··· Source data ···
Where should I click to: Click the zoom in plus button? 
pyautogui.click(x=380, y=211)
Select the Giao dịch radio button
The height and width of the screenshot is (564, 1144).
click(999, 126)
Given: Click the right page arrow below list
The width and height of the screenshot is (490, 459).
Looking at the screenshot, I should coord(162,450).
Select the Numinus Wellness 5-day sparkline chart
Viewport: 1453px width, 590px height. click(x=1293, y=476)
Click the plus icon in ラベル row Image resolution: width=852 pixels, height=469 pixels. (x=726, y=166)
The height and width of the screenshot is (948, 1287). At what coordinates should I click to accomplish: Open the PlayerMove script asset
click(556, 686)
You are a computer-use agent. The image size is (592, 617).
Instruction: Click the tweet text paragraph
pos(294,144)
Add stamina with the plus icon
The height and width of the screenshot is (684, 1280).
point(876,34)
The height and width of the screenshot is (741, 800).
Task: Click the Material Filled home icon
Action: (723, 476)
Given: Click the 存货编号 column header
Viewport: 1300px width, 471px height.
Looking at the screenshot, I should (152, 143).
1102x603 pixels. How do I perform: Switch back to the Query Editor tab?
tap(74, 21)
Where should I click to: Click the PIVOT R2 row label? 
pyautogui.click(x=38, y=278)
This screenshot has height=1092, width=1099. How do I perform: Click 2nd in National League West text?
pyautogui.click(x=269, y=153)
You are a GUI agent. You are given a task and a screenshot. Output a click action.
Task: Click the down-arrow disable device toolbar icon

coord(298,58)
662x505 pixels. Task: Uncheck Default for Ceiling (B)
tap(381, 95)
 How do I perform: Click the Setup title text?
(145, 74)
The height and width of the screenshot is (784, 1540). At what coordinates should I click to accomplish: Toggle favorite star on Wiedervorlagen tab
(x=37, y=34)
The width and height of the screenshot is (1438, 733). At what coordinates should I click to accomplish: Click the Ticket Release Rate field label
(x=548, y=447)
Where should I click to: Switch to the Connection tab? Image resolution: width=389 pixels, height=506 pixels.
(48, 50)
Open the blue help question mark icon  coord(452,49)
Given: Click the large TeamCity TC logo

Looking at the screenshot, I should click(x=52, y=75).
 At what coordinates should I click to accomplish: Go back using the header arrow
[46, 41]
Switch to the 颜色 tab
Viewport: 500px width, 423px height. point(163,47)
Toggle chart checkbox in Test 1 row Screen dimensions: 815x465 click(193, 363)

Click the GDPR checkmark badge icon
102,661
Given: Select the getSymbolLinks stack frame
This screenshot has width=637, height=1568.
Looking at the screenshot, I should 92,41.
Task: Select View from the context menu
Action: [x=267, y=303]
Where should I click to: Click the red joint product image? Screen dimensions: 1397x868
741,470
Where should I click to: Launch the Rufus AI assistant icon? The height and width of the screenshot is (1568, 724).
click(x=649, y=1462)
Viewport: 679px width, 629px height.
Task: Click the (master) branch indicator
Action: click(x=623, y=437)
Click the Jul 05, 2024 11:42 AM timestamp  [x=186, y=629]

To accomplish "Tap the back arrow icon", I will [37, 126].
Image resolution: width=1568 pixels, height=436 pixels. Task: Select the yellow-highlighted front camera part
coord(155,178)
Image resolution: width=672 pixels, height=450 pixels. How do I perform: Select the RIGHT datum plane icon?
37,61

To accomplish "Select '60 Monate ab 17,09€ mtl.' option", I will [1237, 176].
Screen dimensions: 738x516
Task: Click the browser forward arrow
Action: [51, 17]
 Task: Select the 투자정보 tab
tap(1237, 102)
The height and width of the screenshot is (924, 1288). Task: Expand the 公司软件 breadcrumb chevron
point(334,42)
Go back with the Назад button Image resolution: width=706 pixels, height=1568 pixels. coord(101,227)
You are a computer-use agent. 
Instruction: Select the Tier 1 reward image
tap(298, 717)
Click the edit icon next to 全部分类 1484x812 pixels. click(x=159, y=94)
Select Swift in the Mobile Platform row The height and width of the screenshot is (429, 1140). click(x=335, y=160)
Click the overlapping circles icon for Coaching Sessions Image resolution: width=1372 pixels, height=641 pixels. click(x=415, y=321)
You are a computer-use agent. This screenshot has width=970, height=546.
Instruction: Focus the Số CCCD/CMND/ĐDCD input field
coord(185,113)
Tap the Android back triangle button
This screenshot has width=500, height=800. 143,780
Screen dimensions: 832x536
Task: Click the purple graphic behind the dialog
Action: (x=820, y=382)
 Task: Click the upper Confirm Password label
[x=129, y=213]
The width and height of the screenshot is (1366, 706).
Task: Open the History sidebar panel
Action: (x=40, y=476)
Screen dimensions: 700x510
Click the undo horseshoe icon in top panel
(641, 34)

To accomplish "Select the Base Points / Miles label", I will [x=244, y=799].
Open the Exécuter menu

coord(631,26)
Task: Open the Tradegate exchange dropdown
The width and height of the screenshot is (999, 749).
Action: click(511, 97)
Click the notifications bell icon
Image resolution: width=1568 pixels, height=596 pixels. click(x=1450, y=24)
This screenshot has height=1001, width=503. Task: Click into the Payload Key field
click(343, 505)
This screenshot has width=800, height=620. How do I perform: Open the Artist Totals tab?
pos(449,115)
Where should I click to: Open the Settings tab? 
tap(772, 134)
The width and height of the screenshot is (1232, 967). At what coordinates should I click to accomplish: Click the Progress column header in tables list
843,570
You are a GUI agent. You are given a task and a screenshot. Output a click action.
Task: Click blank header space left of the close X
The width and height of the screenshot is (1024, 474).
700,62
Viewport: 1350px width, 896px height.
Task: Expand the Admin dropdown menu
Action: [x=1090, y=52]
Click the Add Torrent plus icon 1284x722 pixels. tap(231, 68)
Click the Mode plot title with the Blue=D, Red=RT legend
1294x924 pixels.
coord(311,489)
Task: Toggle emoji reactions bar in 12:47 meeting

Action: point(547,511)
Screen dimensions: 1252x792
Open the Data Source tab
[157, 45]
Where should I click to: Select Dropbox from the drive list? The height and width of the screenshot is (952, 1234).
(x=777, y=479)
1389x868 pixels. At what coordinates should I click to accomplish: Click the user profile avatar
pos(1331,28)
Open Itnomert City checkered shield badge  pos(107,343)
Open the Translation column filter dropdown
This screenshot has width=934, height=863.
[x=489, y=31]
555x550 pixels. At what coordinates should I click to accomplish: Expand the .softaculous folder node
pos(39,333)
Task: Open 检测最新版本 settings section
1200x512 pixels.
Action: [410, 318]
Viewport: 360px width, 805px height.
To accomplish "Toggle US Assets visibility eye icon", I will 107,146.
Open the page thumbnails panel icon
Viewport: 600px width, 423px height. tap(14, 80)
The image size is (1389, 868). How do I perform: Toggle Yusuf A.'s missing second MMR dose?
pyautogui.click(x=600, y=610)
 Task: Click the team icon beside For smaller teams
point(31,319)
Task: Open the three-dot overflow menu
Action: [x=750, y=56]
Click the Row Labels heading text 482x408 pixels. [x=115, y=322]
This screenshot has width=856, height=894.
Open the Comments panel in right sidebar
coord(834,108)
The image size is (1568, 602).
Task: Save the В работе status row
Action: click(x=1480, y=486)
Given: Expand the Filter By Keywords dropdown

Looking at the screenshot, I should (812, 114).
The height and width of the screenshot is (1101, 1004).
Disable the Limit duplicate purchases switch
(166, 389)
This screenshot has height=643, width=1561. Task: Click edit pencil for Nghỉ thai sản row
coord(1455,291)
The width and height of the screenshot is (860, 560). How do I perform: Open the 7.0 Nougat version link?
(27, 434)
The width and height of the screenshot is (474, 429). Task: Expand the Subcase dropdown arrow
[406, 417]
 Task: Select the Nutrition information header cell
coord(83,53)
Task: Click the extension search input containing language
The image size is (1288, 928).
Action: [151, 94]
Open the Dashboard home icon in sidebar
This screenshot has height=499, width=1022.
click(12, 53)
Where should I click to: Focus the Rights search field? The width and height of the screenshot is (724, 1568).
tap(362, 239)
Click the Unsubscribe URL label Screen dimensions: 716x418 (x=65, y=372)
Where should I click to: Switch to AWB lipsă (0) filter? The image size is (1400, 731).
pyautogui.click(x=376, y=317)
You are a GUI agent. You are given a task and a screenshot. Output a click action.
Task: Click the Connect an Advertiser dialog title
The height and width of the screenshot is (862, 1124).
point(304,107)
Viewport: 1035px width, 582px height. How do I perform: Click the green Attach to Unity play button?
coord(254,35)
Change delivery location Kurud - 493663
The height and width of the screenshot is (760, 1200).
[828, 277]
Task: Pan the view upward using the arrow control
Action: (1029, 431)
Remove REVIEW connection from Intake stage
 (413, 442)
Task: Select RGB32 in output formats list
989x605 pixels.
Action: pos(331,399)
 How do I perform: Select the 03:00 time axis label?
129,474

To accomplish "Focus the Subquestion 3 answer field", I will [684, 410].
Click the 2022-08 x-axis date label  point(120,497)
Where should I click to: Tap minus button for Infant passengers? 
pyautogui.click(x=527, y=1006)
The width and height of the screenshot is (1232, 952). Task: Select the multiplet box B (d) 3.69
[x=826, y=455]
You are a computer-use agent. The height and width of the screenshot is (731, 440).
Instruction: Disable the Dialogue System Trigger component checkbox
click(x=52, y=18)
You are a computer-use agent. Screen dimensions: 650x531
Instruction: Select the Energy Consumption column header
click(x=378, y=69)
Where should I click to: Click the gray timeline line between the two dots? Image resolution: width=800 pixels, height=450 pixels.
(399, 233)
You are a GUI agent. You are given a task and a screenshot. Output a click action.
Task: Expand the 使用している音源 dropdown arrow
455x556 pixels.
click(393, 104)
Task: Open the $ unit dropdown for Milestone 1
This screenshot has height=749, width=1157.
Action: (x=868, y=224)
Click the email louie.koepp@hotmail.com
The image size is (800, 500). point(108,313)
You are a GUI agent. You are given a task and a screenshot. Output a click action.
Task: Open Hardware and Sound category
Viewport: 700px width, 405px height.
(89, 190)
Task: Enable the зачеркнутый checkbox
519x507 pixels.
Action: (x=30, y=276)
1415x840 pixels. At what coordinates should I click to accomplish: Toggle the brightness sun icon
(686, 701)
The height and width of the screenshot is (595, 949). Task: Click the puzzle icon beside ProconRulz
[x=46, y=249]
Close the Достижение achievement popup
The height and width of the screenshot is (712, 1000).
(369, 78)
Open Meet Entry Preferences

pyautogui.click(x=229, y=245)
···
* Work to be completed *
Search the material for the word "computer" and copy every matching line.

* Written answer *
You are a computer-use agent. The image size is (592, 617).
You are a computer-use agent. 
You are a computer-use agent. This screenshot has width=970, height=546.
You are a computer-use agent. The height and width of the screenshot is (731, 440).
You are a computer-use agent. Screen dimensions: 650x531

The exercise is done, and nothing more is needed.